Thread: Determining the presence of wireshark
View Single Post
  #48 (permalink)  
Old March 29th 10, 09:25 PM posted to alt.internet.wireless,comp.os.linux.networking,comp.os.linux.security,microsoft.public.access.security,microsoft.public.windows.vista.networking_sharing
Shadow[_3_]
external usenet poster
  
Posts: 2
Default Determining the presence of wireshark
On Tue, 9 Mar 2010 08:27:21 -0800 (PST), Karthik Balaguru
wrote:

Hi,
How to determine the presence of wireshark in a network ?
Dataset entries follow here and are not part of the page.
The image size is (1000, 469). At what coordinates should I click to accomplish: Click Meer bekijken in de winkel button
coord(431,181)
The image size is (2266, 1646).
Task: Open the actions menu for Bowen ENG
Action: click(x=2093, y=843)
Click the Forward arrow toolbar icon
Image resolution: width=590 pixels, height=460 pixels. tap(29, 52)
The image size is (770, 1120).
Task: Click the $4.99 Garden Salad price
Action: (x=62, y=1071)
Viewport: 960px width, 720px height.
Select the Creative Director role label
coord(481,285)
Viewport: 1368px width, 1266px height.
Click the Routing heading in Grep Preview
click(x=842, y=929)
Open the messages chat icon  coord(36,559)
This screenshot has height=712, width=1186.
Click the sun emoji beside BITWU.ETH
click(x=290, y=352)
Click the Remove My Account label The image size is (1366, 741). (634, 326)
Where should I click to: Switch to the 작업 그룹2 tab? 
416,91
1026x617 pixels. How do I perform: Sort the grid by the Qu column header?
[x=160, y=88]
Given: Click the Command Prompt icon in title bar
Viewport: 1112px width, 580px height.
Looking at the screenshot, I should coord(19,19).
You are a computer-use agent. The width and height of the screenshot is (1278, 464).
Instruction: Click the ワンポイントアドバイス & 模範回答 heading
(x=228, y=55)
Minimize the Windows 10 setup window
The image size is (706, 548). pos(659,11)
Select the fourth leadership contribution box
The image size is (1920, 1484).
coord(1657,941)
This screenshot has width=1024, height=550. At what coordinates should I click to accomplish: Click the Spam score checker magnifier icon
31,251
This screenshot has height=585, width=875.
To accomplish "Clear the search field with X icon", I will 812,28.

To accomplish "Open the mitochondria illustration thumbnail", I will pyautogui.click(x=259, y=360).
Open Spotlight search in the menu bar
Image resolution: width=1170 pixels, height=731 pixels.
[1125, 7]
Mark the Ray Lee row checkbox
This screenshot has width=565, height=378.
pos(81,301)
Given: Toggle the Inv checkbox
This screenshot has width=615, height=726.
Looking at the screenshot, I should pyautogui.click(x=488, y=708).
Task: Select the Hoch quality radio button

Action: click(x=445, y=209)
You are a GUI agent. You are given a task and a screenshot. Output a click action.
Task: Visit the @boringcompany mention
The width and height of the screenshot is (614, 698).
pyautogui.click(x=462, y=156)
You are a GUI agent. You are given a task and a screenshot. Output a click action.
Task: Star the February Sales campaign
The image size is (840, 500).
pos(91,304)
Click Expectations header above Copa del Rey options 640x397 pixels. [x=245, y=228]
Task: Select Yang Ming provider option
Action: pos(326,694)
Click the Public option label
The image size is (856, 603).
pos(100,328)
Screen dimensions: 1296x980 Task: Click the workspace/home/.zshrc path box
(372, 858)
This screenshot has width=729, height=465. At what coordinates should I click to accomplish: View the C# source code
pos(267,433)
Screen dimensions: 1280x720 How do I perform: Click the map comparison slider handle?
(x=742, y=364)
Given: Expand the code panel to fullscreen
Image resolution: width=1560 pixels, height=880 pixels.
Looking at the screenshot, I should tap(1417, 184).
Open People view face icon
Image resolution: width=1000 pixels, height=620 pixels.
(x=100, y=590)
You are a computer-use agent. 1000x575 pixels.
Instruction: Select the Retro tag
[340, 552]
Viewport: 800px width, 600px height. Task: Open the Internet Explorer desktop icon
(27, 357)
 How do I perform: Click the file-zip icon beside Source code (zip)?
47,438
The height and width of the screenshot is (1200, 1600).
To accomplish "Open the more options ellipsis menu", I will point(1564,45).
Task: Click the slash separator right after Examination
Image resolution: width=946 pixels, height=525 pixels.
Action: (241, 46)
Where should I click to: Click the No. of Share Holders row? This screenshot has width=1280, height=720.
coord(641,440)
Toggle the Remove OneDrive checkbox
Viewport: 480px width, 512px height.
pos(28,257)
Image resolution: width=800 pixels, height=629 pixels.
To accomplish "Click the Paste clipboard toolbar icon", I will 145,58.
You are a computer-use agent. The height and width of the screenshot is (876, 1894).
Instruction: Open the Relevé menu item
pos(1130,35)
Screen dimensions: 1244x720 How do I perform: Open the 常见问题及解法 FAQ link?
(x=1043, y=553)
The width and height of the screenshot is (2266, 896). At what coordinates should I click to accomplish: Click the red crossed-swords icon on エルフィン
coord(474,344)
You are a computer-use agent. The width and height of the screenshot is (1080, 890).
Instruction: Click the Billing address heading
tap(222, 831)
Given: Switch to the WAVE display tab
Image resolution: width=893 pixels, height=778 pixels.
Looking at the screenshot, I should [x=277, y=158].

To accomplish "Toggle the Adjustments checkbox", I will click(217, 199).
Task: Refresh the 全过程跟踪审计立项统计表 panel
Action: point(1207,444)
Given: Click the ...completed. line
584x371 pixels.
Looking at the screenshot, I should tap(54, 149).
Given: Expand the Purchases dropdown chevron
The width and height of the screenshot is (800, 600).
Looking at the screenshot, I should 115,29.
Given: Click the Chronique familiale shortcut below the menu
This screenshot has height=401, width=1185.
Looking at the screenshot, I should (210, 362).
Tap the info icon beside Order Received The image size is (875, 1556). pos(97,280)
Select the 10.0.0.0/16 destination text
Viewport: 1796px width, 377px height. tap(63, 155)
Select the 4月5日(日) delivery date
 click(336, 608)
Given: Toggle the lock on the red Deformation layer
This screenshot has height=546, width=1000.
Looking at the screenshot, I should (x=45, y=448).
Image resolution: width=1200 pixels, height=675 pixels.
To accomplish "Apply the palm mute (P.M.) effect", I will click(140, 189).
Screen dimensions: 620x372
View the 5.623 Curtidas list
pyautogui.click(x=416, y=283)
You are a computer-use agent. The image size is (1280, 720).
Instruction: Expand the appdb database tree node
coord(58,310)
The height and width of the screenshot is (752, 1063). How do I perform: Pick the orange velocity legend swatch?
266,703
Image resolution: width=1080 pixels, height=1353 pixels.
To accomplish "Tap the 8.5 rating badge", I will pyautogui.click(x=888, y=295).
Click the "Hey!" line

Are there any specific packet types exchanged while it
is present in the network so that it can be used to determine
its presence in the network . Any tool to identify its presence
in either Windows or Linux ? Any ideas ?

Thx in advans,
Karthik Balaguru
Wireshark has DNS resolving on by default (or it used to, as
far as I can remember). If the sniffer is an amateur, and leaves it
on, you can try to ping an imaginary address. The sniffer's wireshark
will pick up the address and try to resolve it. So just filter with
"dns and "pinged IP"") and you can see which computer wireshark is on.
Duh.
[]'s
Kismet and aircrack of course are MUCH less detectable than
wireshark.......they are totally non intrusive.